Faşizme karşı birleşik devrimci mücadelede ısrar edilmeli
Halk kitleleri, sosyalist-devrimci-yurtsever öncüler karanlık günlerle karşı karşıyadır. 15 Temmuz bu karanlık günler için gerekli uygulamaların yasal kılıfının hazırlanmasına vesile olmuştur. Gazi’de, Ankara’da, Antakya’da olduğu gibi Türkiye-Kuzey Kürdistan’ın her bir yerelinde gelecek saldırılar öngörülerek birleşik hareket daha ileri seviyede ele alınmalı, yerellerin örgütlenmesi üzerine insiyatifli davranılmalı ve militan örgütlü duruş için gerekli olan taktik-tarzlar geliştirilmelidir. Bu olmazsa olmaz bir gerçektir. Faşizm devletin örgütlü gücüyle, tabanını da örgütleyerek süreci işletmekte kararlıdır. Sosyalist-devrimci-yurtsever öncülerin buna karşı birleşik örgütlü duruşu en acil görevdir. Beklemek, bekleyip ne olduğunu-olacağını görmeye çalışmak yanılgılı bir duruş olacaktır. Kuzey Kürdistan’da taş taş üstünde bırakmayan, halk evlatlarını bodrumlarda diri diri yakan, haftalarca uyguladığı sokağa çıkma yasaklarıyla ev ev arama yaparak, tutuklamalar, infazlar gerçekleştiren faşist devlet basite alınmamalıdır. O; muhalefeti, özelliklede esas olarak sosyalistleri, devrimcileri, yurtseverleri, militan devrimcileri yani bizi bizden daha çok ciddiye almaktadır. Bizleri etkisiz hale getirmek için milyonları harcamakta, ülkeyi yangın gölüne çevirmekte, taş taş üstünde bırakmamaktır. Hepsi, halkları ve halkların öncülerini etkisiz hale getirmek-susturmak-sindirmek içindir. OHAL’in bunu hedeflememesi olası ve mümkün değildir. Halkları kuşatan bu karanlık günler karşısında, biz devrimcilerin sessiz kalması, birleşik mücadeleyi örme noktasında öncülük görevine sahip çıkmaması, pratik görevleri yavaştan alması, militan devrimci bir duruş sergilememesi devrimciliğini, militan devrimciliğini tartıştırır bir durum olacaktır.

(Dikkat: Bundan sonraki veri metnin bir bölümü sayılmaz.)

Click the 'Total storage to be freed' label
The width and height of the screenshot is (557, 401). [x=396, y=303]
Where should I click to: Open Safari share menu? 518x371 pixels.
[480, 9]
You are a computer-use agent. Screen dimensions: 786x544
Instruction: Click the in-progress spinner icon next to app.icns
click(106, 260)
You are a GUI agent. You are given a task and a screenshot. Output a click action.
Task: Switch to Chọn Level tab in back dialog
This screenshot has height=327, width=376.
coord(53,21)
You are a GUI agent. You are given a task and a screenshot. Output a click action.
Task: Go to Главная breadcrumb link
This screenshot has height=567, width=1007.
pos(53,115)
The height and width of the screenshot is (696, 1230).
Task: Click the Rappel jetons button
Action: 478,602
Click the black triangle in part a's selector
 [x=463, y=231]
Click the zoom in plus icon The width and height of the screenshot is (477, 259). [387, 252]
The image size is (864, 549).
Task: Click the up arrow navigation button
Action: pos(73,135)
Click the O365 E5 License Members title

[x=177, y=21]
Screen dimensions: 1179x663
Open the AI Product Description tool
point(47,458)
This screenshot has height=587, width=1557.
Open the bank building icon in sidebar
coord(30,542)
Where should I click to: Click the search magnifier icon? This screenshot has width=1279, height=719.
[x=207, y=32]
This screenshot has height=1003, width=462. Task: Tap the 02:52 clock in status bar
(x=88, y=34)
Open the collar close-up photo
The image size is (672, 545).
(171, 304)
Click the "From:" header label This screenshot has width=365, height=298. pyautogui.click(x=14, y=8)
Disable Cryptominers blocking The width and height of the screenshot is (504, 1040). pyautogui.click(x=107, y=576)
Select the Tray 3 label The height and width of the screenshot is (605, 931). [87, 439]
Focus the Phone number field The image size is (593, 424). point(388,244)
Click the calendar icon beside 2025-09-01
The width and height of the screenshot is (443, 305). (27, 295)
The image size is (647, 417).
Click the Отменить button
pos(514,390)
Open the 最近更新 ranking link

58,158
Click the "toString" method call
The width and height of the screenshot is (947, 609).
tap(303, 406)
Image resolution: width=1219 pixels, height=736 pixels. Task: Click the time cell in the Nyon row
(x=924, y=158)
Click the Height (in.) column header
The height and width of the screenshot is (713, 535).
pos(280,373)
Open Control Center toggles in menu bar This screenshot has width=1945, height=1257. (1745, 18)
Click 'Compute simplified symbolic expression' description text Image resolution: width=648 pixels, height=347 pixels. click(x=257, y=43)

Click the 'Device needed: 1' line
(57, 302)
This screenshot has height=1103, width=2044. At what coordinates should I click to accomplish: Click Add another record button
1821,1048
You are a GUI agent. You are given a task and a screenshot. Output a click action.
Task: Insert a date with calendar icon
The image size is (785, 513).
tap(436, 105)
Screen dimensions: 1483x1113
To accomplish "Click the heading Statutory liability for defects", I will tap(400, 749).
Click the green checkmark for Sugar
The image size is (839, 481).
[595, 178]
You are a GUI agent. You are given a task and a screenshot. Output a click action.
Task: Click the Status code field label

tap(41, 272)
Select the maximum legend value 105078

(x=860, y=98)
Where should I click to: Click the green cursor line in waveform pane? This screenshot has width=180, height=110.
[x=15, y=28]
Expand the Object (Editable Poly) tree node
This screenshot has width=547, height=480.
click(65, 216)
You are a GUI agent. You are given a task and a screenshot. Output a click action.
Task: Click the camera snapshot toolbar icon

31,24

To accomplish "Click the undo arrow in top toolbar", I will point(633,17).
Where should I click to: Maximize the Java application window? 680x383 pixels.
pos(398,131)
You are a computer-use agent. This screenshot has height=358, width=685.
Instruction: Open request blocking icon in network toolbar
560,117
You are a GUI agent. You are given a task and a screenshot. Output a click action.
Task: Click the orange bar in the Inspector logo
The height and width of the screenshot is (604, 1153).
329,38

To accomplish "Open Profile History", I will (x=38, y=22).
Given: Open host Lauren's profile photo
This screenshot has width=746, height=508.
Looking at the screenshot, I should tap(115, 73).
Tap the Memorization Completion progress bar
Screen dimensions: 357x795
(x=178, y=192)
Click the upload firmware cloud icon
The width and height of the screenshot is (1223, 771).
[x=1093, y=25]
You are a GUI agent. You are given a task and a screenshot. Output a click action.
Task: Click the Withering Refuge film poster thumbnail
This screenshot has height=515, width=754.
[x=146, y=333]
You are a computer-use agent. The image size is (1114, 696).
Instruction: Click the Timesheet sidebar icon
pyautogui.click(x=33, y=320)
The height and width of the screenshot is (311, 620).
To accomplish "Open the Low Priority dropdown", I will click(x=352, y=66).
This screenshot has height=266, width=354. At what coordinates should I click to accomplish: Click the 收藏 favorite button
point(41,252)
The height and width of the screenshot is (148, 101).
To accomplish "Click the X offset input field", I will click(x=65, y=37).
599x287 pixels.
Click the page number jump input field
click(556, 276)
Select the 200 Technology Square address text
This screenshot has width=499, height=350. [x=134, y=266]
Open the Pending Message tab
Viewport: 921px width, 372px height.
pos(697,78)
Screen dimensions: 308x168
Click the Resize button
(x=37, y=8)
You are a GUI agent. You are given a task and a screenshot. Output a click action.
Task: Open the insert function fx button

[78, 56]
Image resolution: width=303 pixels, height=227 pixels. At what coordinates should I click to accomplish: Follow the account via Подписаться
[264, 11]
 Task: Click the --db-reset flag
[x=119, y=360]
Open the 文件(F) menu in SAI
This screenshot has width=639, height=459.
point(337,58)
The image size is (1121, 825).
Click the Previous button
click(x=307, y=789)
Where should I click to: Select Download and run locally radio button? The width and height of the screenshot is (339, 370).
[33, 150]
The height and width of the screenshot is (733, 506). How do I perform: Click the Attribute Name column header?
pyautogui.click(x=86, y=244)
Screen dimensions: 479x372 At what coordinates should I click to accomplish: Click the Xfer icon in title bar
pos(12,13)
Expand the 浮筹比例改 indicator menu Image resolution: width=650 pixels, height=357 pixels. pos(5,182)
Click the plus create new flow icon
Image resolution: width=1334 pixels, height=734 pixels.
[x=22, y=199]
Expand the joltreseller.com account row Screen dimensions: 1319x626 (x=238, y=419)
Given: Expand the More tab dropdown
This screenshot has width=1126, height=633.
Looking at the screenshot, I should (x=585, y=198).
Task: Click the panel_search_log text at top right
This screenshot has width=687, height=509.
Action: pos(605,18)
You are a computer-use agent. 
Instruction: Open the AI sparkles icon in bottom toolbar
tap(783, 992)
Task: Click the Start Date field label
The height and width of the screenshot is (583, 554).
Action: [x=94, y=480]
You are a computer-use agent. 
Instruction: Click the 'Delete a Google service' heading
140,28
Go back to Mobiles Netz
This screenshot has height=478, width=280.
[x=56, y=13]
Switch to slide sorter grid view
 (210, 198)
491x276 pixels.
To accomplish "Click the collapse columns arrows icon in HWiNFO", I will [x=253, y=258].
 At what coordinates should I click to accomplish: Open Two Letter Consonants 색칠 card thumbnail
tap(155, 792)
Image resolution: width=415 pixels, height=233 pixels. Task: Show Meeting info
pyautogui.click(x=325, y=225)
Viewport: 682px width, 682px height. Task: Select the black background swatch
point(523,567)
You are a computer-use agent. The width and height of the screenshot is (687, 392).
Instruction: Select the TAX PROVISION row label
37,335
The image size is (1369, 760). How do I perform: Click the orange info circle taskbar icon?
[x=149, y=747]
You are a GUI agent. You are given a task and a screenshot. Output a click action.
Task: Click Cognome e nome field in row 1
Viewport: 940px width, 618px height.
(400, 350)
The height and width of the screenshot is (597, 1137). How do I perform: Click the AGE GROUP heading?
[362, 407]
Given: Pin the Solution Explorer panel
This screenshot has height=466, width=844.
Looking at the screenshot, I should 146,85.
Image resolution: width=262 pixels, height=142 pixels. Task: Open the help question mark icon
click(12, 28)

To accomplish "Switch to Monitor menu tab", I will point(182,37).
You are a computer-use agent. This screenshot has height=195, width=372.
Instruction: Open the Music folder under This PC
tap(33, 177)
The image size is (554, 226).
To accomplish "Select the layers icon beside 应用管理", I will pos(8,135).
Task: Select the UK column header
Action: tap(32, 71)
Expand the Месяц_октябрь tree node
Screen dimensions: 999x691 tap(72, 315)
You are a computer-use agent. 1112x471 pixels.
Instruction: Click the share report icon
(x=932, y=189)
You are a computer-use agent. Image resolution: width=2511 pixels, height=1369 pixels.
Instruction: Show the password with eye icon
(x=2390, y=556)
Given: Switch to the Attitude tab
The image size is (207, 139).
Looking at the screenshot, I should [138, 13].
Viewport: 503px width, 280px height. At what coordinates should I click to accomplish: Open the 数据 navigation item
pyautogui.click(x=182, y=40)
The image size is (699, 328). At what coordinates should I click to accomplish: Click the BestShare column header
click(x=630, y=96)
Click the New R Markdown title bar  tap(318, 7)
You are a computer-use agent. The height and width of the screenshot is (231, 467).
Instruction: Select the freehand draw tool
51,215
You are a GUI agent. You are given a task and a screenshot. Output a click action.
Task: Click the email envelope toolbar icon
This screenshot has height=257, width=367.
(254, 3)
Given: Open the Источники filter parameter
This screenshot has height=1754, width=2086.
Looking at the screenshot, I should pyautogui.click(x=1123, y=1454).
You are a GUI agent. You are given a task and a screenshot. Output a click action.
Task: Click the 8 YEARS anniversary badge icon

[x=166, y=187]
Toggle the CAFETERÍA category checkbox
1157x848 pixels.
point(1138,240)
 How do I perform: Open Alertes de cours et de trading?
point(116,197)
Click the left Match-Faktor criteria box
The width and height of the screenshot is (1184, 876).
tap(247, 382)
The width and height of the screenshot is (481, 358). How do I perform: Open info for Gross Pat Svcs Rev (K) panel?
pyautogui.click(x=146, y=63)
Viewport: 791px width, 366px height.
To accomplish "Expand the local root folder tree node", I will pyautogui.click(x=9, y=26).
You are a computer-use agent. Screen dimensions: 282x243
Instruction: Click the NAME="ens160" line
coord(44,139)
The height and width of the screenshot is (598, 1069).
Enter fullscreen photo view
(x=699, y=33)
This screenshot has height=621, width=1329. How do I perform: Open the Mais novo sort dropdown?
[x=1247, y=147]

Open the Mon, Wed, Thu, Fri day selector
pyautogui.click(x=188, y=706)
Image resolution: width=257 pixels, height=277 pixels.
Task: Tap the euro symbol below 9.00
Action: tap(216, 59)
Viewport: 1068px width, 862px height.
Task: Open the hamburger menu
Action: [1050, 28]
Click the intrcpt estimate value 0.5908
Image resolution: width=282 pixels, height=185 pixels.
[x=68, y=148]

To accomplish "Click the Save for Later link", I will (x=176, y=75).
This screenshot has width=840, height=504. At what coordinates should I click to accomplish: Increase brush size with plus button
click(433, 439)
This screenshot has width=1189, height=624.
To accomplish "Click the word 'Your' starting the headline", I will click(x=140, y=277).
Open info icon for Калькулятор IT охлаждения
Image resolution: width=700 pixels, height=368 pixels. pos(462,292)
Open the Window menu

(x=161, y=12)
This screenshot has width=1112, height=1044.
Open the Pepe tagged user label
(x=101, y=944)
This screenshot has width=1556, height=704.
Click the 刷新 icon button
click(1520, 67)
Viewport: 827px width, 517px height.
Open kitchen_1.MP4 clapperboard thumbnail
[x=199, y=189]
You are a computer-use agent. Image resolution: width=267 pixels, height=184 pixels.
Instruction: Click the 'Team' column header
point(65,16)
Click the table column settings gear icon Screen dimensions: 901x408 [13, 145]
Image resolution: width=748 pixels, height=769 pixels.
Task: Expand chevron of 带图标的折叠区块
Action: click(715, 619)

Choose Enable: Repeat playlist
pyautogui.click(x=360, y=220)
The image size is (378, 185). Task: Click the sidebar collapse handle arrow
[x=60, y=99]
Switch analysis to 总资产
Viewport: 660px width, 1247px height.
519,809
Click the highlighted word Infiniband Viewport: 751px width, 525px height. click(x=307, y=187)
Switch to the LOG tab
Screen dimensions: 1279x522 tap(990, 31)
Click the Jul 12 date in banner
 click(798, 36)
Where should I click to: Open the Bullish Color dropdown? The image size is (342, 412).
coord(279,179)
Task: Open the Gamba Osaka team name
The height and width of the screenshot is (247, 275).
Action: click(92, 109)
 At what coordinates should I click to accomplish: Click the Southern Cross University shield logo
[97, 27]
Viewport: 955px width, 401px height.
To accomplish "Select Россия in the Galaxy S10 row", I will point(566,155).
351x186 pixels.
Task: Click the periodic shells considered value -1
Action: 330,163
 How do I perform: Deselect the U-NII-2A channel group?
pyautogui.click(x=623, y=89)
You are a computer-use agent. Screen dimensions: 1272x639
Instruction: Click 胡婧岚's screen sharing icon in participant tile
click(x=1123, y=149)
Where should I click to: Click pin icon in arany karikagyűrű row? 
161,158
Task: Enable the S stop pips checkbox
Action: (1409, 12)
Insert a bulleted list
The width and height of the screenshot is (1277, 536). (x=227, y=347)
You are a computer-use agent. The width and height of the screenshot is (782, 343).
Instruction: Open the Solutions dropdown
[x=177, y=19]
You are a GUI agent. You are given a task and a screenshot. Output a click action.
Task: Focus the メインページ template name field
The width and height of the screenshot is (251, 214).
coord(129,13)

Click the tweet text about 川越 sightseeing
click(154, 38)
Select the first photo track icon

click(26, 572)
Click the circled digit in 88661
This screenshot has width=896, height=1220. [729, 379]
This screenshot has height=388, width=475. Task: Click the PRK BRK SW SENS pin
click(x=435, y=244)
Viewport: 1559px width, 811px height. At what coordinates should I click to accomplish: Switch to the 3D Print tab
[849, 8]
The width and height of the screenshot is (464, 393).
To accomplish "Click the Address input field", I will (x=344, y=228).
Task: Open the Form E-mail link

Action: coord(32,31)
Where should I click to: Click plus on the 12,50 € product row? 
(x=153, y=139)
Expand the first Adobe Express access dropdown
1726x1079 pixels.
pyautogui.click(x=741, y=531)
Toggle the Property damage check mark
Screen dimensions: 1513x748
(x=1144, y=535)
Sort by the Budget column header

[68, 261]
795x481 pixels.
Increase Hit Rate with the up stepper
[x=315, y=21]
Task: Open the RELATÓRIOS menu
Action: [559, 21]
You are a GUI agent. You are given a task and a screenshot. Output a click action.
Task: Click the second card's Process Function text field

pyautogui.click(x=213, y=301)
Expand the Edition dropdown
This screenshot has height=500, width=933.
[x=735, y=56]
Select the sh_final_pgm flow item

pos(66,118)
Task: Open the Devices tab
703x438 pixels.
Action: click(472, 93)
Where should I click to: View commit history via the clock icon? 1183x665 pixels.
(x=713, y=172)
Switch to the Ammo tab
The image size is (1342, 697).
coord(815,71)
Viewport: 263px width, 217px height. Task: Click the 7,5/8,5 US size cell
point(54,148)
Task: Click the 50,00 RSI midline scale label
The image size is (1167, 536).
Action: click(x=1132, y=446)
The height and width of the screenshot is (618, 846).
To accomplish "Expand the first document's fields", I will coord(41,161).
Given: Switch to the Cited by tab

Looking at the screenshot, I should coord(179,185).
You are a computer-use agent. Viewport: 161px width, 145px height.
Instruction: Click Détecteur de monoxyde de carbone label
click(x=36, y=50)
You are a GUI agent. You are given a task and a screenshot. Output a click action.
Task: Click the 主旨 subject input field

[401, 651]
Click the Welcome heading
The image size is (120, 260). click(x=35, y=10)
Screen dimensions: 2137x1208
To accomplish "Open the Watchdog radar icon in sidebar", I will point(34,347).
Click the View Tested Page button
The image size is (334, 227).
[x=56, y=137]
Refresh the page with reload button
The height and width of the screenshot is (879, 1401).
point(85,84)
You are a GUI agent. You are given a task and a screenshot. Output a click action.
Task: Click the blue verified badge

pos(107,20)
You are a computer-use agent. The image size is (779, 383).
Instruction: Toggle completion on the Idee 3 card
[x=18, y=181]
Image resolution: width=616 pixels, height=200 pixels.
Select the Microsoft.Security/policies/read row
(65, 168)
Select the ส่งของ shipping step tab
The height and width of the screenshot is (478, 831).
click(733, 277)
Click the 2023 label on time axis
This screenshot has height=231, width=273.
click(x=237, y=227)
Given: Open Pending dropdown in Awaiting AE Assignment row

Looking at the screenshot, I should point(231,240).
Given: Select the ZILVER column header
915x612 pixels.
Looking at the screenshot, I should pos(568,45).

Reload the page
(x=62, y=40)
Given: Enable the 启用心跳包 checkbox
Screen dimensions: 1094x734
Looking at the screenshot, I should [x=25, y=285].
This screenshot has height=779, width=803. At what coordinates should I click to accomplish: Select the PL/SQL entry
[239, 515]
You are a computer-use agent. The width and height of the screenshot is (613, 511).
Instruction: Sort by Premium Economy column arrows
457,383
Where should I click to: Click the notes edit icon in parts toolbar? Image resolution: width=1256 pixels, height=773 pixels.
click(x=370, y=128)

Gerici de olsa, faşist Erdoğan’a puta tapar gibi tapsalar da, durdurmak için üzerine gelen tankın önüne yatan o gerici milisi TV’lerden izleyen militan devrimciler olarak, karşılarında nasıl bir milis gücünün hazırlandığını da unutmadan, daha büyük ve çetin kavgalara hazırlanmayı da becermelidirler.
“Demokrasi”yi koruma adına sokağa çıkanların silahlandırılmasının gündeme getirilmesi dahi nasıl bir şeyle karşı karşıya olduğumuzu ve bizlerin bugünden nelere hazırlanmamız, nasıl tedbirler almamız, neye göre şekillenmemiz gerektiğini göstermektedir.
Maoistler, birleşik mücadelenin örgütlenmesi noktasında net bir perspektife sahiptir. Bu noktada öncülük omuzlarındadır, sosyalizmin-devrimin güçlerini birleştirmek, halk kitlelerini birleştirmek Sosyalist Halk Savaşı Stratejisi’nin de mantığıdır. Buna sahip çıkmalı, pratik duruş sergilemelidir.